# AVAILABLE DATA

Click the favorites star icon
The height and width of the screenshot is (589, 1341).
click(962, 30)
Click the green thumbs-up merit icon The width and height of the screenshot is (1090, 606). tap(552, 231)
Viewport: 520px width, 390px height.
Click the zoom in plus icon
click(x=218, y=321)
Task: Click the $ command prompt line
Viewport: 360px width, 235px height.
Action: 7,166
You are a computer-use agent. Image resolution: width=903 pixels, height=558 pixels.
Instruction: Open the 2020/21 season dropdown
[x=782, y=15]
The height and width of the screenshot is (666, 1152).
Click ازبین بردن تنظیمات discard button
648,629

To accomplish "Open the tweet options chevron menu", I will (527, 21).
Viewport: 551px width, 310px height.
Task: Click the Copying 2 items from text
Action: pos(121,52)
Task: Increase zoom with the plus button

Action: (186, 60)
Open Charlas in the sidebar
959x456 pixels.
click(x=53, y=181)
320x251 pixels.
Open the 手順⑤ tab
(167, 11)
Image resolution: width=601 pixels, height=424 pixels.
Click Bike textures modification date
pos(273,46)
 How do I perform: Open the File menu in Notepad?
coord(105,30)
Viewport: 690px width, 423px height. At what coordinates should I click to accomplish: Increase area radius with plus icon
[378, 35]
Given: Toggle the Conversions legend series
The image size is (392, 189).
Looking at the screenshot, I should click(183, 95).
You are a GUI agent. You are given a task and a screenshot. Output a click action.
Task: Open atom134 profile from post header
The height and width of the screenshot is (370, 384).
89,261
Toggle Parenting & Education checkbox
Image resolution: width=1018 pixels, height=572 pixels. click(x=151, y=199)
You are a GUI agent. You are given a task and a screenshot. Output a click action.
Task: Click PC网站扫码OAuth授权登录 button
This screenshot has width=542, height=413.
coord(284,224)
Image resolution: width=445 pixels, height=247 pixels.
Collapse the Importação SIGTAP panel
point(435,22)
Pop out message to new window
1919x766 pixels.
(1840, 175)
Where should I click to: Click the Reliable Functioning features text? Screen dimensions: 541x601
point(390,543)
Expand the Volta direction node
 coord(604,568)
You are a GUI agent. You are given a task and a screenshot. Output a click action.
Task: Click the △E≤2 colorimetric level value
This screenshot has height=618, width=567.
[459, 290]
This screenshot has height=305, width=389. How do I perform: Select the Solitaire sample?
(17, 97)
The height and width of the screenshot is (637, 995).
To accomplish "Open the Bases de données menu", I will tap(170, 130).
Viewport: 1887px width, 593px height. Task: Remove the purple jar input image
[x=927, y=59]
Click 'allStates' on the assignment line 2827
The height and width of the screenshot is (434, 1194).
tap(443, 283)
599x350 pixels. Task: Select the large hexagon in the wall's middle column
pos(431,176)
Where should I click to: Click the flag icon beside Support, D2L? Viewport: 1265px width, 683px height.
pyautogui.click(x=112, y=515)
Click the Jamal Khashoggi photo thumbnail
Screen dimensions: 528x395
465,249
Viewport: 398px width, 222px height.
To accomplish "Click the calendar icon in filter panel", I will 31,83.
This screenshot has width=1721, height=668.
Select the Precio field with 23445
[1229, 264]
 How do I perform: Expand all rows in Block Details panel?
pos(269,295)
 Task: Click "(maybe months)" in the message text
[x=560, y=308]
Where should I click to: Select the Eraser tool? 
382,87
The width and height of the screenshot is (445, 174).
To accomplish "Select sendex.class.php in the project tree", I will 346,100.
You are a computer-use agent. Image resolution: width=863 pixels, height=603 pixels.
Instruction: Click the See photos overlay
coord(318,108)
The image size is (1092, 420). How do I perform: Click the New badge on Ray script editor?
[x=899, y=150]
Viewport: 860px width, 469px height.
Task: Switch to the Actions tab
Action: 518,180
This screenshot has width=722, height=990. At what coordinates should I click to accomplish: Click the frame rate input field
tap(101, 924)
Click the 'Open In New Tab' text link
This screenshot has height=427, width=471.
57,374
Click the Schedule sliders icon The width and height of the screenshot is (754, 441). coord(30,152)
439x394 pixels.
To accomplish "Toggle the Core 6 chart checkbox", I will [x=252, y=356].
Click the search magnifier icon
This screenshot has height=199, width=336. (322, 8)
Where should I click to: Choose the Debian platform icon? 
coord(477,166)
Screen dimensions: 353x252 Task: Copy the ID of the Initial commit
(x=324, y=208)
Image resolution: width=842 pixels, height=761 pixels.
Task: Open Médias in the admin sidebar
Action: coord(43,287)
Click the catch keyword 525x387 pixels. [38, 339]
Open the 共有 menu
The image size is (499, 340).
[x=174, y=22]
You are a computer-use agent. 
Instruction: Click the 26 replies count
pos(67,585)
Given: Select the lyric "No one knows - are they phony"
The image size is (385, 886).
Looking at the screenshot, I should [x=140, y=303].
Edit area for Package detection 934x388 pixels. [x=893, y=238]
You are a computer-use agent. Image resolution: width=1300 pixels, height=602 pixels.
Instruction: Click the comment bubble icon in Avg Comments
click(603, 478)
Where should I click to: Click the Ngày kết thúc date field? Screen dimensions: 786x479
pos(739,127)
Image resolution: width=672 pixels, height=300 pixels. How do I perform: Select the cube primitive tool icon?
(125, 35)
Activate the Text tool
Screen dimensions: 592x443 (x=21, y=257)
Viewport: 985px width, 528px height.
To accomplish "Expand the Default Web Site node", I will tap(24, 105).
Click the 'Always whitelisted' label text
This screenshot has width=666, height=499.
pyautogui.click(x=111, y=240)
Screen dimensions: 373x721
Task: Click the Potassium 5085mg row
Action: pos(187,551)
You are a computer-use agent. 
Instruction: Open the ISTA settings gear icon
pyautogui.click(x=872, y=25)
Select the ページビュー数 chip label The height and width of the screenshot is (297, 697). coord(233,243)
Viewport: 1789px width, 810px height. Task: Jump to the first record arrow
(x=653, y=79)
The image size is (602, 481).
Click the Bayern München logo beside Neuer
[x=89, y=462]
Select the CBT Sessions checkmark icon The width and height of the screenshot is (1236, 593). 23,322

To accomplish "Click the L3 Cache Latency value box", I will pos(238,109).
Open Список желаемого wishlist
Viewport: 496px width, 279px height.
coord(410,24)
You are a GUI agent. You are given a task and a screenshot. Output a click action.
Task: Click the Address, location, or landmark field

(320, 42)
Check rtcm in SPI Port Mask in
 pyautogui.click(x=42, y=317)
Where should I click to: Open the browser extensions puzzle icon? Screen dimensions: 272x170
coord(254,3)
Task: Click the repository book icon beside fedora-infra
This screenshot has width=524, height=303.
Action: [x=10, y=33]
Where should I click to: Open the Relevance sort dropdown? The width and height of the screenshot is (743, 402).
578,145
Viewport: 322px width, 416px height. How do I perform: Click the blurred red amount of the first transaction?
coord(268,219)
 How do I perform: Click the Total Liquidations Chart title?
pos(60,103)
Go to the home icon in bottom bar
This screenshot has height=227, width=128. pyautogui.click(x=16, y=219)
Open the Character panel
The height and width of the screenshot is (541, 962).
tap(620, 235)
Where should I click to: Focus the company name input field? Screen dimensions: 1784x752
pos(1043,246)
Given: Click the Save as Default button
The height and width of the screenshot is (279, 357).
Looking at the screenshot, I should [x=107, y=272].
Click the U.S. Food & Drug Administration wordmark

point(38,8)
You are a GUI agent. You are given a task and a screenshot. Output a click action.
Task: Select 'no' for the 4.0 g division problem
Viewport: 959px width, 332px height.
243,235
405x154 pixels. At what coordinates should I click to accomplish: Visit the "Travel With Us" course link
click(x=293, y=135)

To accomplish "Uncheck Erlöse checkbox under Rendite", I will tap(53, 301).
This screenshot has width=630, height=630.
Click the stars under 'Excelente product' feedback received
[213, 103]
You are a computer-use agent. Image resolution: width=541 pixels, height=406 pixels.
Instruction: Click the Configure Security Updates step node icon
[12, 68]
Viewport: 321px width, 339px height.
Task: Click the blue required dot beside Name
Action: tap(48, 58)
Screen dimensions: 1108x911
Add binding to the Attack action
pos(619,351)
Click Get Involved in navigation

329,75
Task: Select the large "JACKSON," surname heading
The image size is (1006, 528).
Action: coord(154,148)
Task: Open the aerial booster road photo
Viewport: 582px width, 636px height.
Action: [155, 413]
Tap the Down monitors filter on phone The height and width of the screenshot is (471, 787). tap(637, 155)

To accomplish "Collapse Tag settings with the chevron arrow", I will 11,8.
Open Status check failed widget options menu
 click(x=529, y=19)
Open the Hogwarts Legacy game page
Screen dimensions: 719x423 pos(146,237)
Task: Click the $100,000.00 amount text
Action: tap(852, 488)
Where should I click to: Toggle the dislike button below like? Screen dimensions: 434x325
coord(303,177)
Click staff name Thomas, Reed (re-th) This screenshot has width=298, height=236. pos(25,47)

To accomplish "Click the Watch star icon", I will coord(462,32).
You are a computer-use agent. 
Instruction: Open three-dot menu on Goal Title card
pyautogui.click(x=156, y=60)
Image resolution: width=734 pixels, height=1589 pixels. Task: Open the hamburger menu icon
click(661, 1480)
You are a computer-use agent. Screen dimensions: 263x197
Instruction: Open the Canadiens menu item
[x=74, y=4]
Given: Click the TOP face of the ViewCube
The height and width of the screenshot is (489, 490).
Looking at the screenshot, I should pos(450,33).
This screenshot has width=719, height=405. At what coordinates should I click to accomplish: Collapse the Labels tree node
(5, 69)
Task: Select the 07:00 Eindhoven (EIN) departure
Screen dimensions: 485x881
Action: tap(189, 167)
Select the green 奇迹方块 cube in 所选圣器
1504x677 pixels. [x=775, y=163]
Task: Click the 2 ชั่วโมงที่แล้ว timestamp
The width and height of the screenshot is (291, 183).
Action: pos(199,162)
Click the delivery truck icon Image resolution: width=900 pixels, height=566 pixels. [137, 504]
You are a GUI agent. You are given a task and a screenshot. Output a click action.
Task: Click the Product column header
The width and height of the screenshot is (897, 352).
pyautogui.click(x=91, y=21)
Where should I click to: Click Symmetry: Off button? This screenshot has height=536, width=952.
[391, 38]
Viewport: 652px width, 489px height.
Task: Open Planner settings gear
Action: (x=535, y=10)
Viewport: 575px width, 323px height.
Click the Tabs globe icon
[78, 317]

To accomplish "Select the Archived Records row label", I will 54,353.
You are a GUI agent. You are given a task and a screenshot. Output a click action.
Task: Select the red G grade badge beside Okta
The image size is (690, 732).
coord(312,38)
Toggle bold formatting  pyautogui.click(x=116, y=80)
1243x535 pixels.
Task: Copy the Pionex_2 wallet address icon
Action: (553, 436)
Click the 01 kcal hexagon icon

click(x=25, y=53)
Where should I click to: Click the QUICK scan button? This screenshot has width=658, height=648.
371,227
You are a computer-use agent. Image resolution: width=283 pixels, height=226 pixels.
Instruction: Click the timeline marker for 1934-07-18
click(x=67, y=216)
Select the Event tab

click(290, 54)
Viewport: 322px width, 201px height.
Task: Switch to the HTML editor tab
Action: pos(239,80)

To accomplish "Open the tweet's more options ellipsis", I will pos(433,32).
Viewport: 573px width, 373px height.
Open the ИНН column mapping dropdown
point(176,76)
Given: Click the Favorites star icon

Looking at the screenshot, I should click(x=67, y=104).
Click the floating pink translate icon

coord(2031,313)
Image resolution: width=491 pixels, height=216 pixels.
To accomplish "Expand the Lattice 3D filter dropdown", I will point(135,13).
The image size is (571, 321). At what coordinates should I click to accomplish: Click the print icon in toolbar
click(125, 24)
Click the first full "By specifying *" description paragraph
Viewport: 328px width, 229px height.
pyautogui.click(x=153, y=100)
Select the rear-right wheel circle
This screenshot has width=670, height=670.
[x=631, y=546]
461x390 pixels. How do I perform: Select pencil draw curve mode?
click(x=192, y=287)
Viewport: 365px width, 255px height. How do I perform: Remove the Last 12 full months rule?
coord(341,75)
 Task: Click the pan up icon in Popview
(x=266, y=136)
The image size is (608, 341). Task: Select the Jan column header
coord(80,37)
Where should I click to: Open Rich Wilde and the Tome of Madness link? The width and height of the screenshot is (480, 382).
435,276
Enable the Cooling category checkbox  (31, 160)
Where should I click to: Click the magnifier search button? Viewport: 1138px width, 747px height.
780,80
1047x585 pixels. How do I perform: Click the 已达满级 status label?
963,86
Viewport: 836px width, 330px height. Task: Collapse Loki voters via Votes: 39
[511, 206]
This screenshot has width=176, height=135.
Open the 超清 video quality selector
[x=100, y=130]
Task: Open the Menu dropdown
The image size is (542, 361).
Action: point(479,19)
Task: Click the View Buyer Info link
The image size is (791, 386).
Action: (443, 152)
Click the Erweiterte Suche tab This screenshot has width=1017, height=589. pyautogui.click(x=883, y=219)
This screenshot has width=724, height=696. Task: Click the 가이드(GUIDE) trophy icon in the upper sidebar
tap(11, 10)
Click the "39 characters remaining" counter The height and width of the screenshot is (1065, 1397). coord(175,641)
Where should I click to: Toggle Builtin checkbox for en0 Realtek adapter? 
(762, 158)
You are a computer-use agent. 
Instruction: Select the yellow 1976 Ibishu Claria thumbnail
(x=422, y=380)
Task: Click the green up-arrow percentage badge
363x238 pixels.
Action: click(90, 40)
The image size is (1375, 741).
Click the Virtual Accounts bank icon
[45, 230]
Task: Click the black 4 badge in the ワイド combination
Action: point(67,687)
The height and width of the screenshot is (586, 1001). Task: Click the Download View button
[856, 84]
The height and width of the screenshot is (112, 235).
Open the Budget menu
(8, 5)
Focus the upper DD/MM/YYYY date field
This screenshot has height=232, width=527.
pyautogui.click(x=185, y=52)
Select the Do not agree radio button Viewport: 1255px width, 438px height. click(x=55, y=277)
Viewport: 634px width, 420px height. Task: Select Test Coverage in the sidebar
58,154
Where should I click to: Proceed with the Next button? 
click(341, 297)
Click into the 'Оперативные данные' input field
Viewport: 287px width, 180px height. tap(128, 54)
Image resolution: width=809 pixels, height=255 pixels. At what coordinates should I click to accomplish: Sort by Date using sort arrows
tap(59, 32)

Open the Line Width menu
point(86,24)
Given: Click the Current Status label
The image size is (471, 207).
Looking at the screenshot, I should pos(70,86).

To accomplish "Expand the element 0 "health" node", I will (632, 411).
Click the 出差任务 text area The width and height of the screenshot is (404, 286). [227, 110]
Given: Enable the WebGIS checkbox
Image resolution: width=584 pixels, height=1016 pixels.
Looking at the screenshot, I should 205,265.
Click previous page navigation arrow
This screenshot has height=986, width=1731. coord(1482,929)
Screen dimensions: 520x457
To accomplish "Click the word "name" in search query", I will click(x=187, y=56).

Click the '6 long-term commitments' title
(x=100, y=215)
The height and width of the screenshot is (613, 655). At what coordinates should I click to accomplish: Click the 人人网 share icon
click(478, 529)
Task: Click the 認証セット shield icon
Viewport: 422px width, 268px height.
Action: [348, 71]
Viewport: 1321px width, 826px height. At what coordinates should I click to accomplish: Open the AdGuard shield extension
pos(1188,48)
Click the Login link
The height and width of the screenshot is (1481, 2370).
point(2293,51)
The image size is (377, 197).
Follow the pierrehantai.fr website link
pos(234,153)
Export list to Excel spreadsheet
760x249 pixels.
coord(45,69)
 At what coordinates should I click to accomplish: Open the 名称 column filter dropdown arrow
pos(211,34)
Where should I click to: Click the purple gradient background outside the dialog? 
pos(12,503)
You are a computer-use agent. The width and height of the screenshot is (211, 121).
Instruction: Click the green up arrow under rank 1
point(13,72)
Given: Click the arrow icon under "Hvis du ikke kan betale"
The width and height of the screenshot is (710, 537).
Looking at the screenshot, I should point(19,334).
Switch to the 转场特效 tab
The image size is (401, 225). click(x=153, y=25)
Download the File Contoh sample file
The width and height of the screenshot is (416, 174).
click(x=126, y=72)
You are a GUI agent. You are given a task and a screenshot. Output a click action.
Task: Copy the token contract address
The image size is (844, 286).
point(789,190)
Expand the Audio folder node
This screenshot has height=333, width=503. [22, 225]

# WHAT IS BEING ASKED
Output the lines above between the one holding "Image resolution: width=445" and the one holding "The height and width of the screenshot is (637, 995).", inclusive, with nothing before or after them.

# ANSWER SPACE
Image resolution: width=445 pixels, height=247 pixels.
Collapse the Importação SIGTAP panel
point(435,22)
Pop out message to new window
1919x766 pixels.
(1840, 175)
Where should I click to: Click the Reliable Functioning features text? Screen dimensions: 541x601
point(390,543)
Expand the Volta direction node
 coord(604,568)
You are a GUI agent. You are given a task and a screenshot. Output a click action.
Task: Click the △E≤2 colorimetric level value
This screenshot has height=618, width=567.
[459, 290]
This screenshot has height=305, width=389. How do I perform: Select the Solitaire sample?
(17, 97)
The height and width of the screenshot is (637, 995).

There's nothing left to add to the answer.